(begin)

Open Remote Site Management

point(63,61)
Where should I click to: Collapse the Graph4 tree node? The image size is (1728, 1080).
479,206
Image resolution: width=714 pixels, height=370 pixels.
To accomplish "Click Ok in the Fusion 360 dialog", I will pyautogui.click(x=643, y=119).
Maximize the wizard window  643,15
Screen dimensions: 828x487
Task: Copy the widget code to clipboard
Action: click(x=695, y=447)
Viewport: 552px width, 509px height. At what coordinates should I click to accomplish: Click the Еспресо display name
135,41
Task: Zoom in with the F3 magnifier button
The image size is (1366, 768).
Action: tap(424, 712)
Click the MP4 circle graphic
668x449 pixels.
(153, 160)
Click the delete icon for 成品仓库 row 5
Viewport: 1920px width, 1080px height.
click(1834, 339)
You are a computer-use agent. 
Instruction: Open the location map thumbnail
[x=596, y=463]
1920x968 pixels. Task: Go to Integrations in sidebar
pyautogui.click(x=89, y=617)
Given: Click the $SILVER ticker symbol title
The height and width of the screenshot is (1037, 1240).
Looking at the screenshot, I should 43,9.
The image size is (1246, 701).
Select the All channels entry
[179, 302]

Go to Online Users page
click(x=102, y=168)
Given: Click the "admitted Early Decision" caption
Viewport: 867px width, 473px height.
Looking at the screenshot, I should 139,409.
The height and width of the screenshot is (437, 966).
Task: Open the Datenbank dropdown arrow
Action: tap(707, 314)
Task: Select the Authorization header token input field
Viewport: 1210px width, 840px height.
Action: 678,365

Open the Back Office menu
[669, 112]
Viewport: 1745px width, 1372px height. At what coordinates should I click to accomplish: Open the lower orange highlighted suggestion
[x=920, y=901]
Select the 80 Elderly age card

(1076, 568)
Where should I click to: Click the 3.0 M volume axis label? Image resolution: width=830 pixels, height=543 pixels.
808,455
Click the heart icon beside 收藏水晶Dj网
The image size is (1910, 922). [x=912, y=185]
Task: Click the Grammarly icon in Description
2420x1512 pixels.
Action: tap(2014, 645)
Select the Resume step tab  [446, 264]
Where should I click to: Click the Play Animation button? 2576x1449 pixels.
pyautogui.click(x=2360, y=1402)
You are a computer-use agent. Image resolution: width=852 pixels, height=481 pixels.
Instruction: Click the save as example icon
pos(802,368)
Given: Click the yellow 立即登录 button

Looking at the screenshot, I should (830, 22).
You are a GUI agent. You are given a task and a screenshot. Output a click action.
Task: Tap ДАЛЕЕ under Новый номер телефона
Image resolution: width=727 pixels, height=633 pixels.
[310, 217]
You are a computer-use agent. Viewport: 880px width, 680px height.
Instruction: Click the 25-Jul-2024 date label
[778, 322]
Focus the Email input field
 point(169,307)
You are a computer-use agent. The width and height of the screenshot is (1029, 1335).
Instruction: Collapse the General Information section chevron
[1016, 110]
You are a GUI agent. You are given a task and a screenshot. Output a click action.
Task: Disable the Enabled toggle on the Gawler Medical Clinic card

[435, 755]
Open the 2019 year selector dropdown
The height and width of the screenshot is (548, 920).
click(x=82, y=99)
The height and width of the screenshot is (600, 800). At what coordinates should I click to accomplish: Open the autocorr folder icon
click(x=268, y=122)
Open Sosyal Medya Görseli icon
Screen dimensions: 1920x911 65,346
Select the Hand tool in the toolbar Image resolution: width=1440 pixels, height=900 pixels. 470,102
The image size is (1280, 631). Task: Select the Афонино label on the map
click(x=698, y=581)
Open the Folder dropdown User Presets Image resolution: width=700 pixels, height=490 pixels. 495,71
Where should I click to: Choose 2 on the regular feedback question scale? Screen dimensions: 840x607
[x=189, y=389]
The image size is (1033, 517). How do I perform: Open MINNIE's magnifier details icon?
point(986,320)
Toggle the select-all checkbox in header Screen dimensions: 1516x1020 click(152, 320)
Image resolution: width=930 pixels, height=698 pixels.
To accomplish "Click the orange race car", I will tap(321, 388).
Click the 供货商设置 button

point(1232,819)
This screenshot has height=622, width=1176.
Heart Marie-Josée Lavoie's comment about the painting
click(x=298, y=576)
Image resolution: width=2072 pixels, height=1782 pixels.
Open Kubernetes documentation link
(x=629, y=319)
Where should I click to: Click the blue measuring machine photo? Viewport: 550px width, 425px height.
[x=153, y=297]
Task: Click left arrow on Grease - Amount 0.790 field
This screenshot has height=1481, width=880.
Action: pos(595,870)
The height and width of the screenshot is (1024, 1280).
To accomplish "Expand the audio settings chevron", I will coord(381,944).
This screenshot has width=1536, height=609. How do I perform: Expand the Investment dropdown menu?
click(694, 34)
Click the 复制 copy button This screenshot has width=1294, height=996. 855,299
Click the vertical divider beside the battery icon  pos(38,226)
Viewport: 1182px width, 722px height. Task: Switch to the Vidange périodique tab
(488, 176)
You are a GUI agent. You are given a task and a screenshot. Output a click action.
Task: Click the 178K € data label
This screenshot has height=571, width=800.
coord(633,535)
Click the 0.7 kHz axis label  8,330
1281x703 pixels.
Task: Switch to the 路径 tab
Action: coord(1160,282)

(end)

▸ **WORK REQUIRED**: Find every line in the records above that contains the word "perform", and copy each of those lines.

▸ **OUTPUT**:
The image size is (1033, 517). How do I perform: Open MINNIE's magnifier details icon?
This screenshot has width=1536, height=609. How do I perform: Expand the Investment dropdown menu?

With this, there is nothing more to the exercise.